I held Yori’s goggles in my pocket. They were cold from the trauma, but I was so focused on revenge that even the pictures stayed away. “Can you kill him, Moya?”
She looked back at me. “I can stop him,” she said.
“No. I don’t want him stopped. Not like the Seven Noble Families or blowing up a shrine. He has to stay dead this time. Can you do that?”
“I’ll try.”
“Can you do that?” I shouted.
“Yes,” she whispered.
“Thank you.”
My face was flushed and red. I removed Yori’s goggles from my pocket and slipped them over my head. They hung around my neck like a pendant. The goggles were cold and dark and full of pictures of trains and body parts, but hating Kōtenbō made it so much easier to control. Moya watched me silently.
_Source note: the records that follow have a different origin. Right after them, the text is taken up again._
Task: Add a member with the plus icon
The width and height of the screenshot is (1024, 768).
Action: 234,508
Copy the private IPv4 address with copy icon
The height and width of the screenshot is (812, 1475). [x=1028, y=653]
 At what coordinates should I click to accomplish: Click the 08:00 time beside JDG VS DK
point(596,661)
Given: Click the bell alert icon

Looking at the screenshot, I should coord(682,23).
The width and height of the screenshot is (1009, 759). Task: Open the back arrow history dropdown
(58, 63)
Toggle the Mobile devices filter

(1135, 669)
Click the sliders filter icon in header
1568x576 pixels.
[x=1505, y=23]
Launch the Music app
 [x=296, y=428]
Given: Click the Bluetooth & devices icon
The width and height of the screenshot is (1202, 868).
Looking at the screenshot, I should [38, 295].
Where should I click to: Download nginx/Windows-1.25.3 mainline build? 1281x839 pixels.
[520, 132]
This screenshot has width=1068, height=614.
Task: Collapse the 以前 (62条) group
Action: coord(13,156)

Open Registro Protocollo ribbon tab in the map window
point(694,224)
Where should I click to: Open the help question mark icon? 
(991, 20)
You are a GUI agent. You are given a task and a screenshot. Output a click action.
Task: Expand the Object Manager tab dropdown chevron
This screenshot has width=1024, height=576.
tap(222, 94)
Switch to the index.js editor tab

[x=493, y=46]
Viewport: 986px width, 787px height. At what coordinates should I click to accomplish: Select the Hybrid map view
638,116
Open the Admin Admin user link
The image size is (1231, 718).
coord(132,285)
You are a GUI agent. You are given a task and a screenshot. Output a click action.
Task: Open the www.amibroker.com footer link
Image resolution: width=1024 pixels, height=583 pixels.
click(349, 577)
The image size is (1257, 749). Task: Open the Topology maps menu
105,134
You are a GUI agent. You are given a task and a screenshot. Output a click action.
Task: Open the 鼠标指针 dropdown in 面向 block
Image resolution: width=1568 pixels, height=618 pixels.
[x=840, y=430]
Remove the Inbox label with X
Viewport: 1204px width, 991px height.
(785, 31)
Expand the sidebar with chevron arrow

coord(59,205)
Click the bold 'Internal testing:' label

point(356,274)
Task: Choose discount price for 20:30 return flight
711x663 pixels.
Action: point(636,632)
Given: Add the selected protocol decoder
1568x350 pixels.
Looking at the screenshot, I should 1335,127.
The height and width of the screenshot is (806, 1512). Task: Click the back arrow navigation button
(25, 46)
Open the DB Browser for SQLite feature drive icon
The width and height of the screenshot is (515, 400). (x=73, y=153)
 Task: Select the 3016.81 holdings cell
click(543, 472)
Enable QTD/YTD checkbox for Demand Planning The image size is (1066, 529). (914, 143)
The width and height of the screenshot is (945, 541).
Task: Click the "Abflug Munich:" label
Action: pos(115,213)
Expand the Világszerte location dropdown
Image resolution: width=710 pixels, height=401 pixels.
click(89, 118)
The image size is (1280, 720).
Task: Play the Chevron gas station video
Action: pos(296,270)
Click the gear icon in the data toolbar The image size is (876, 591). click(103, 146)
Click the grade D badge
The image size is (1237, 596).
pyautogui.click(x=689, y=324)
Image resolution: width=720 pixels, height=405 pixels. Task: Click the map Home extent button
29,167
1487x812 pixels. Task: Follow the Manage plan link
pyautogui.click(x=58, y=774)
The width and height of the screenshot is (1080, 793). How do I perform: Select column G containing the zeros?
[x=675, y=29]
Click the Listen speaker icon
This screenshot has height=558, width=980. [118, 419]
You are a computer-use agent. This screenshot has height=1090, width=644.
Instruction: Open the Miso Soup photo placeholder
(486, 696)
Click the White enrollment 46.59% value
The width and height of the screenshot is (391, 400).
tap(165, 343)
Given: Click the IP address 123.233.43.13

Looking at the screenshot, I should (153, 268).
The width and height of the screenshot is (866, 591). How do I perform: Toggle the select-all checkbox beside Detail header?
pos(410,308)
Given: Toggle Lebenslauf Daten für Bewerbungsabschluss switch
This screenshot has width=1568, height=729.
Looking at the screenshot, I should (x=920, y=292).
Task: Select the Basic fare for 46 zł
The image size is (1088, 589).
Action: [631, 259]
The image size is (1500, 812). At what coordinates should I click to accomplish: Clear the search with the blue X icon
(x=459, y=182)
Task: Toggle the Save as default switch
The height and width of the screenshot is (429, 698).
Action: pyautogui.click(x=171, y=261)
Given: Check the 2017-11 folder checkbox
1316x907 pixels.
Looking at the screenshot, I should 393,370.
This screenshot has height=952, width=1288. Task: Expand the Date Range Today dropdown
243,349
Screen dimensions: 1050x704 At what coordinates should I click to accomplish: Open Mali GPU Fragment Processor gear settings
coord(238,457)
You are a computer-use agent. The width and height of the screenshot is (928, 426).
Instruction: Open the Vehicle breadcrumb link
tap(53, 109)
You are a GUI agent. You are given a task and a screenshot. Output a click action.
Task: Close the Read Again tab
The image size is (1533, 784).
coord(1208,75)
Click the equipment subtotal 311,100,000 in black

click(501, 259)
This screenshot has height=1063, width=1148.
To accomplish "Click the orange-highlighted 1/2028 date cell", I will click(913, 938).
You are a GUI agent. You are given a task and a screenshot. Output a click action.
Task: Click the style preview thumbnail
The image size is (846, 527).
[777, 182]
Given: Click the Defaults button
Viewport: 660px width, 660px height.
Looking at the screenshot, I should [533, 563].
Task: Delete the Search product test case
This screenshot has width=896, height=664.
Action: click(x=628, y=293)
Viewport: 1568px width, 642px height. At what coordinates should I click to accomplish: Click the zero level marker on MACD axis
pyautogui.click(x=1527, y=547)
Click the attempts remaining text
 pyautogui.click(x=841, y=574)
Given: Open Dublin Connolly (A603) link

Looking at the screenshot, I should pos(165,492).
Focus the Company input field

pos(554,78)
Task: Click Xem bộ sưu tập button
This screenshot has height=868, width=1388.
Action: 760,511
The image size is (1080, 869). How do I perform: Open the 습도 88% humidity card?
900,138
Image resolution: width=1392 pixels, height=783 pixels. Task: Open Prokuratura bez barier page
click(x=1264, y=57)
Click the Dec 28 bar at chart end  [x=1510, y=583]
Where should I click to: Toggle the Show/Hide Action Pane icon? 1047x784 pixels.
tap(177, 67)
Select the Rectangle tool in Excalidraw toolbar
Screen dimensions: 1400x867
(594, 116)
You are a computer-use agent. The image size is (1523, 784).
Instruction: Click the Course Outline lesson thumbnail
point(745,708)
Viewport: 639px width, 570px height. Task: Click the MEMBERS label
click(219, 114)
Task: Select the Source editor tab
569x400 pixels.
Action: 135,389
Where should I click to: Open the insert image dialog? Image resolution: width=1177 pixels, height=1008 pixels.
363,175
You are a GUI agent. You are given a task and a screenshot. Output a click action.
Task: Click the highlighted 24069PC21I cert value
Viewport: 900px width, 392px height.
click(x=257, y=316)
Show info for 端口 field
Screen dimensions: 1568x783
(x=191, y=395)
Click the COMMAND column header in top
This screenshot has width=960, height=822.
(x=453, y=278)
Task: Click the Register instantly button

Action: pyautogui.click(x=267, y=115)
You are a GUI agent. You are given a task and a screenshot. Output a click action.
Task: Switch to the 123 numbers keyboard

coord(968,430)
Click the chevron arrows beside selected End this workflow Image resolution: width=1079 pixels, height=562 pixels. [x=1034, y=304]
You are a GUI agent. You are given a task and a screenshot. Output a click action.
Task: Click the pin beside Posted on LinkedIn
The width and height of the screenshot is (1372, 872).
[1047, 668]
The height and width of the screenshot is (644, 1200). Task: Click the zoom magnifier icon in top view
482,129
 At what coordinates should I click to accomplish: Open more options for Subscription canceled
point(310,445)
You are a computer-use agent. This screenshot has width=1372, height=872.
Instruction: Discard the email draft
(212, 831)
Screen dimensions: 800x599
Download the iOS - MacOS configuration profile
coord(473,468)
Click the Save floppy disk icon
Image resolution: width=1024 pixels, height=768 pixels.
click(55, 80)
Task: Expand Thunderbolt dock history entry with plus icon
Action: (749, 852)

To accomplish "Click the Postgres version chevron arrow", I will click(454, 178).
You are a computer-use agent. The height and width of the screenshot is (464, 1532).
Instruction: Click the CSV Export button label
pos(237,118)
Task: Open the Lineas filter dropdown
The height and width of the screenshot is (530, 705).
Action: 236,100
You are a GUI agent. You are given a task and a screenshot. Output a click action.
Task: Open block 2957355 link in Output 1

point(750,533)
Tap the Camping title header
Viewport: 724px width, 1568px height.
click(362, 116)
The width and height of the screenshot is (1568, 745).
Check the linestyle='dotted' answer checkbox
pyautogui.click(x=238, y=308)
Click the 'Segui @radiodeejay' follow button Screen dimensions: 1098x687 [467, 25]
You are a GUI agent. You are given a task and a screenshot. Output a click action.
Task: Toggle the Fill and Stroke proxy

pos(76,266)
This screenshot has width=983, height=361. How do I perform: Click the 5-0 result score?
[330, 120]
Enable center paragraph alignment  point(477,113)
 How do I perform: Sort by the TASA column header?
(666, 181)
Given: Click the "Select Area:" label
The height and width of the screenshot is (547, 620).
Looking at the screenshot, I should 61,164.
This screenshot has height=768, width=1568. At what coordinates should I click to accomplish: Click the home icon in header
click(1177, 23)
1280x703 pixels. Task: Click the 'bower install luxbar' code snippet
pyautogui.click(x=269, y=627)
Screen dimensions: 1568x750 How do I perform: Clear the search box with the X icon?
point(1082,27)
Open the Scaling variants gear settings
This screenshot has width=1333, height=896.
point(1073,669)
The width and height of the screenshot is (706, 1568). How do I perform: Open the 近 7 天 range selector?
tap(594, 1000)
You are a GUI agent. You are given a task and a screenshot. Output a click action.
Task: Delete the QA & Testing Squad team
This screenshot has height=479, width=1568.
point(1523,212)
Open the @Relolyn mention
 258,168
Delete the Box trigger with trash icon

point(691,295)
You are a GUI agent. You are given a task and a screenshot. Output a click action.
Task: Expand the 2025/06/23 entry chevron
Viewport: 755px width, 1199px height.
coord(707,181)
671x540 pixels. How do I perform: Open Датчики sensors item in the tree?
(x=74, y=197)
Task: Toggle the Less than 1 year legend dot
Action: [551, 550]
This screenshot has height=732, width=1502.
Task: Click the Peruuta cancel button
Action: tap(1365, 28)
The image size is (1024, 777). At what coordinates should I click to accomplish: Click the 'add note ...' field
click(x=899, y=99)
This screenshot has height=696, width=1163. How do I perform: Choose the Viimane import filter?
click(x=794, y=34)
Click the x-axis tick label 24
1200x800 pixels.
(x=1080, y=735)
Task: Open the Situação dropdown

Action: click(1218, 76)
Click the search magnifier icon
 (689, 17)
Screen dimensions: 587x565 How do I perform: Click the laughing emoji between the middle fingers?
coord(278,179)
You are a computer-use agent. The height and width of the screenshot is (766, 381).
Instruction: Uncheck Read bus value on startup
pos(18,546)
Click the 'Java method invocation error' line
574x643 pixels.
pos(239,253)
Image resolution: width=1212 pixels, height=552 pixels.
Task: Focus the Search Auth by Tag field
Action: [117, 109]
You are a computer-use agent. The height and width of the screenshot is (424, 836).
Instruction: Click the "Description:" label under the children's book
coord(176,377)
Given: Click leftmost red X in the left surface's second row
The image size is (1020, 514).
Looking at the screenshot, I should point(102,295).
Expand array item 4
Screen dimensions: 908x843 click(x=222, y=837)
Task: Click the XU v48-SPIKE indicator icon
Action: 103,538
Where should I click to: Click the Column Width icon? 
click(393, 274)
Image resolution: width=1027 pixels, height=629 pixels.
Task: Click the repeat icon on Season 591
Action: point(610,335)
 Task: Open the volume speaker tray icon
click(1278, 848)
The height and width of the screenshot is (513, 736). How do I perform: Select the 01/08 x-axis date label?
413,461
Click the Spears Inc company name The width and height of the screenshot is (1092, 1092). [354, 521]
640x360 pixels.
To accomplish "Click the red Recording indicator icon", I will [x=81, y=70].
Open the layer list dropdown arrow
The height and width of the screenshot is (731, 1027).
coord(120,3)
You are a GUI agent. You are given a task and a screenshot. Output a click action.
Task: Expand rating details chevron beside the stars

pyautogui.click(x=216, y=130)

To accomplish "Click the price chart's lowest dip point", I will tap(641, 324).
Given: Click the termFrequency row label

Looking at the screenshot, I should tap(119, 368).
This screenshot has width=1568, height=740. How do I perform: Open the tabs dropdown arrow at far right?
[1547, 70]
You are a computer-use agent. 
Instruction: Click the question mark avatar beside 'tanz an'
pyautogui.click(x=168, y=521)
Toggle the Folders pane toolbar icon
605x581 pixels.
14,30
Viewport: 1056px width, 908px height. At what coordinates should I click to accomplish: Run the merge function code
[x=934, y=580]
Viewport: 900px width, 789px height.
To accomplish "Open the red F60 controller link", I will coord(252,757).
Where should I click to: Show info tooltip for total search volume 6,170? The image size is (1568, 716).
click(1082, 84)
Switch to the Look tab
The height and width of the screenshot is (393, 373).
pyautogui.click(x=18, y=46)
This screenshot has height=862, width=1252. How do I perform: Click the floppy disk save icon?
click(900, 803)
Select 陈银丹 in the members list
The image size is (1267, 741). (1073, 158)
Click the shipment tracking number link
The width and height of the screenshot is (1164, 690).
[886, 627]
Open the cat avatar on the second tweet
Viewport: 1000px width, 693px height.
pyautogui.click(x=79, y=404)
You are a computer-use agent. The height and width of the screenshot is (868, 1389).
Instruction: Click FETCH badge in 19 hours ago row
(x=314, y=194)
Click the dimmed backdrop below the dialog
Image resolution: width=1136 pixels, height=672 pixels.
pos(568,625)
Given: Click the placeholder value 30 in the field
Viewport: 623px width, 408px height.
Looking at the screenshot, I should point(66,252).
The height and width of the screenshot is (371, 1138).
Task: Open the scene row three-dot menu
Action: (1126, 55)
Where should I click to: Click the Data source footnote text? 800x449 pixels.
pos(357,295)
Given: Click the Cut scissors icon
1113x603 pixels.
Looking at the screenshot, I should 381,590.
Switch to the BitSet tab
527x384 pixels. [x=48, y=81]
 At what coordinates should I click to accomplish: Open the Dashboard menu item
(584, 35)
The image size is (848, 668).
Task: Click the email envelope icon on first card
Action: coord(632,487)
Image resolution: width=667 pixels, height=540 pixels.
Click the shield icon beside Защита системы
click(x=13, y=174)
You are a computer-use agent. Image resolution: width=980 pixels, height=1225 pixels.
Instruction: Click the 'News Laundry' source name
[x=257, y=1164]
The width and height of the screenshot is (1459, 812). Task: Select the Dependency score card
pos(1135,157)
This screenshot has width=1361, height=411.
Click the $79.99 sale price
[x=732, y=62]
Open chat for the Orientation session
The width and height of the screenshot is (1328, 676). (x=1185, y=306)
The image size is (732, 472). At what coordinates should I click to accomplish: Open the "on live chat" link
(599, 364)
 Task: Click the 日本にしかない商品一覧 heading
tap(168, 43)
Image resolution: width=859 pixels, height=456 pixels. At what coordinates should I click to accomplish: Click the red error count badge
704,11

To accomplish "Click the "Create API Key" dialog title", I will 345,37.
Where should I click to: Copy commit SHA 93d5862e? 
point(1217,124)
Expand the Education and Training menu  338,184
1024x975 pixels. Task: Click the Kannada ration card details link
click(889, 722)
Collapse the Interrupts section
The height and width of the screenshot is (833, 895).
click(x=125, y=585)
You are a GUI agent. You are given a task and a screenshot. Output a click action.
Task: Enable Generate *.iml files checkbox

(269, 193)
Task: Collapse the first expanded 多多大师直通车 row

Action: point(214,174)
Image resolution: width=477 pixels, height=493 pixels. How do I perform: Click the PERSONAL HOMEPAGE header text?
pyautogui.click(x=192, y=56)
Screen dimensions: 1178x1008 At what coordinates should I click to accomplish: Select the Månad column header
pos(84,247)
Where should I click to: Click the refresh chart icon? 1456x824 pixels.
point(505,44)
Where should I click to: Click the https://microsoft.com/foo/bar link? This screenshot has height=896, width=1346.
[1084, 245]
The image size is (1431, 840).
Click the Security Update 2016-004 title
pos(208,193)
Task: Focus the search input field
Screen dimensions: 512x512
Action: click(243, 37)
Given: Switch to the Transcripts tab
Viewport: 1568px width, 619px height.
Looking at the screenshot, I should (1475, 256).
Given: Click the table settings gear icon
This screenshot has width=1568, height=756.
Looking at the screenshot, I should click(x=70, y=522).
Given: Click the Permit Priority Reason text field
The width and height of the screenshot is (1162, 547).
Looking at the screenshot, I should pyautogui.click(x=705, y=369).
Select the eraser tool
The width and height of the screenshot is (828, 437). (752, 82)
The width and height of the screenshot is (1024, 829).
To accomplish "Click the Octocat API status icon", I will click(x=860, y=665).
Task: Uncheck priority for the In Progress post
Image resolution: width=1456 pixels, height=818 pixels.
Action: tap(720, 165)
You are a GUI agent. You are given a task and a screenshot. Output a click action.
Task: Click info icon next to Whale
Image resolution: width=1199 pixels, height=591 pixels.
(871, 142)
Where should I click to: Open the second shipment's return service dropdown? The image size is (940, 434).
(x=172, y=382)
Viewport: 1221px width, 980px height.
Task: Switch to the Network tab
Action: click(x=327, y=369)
“Do you feel it?” she asked.
“Feel what?” I shot back.
“The Tengu Road, Koda. It’s beginning to push in on you.”
“Nothing’s pushing in on me. I just want to find the tengu. I want to find him and tear out his soul. I want to replace everything he’s ever known with smoke and ash and fire. I can break him, Moya. I can find him and I can break his mind and stomp on it until nothing is left but a black hole.”
Moya lunged forward and hugged me. I pushed back, but she held on. I struggled, but she wouldn’t let go. Slowly the anger and the emptiness and hatred chipped apart and started to drain.
“No one I care about is safe,” I said into her shoulder.
“No one in this town is safe. Not until Kōtenbō is gone. We can stop him, Koda. We can stop him together.”
“Winning isn’t really winning if you lose everyone along the way,” I said.
Moya kissed me on the cheek. “You won’t lose everyone. I promise.” She let me go and looked out to the river. “C’mon, little thief, let’s find Taiki’s truck.”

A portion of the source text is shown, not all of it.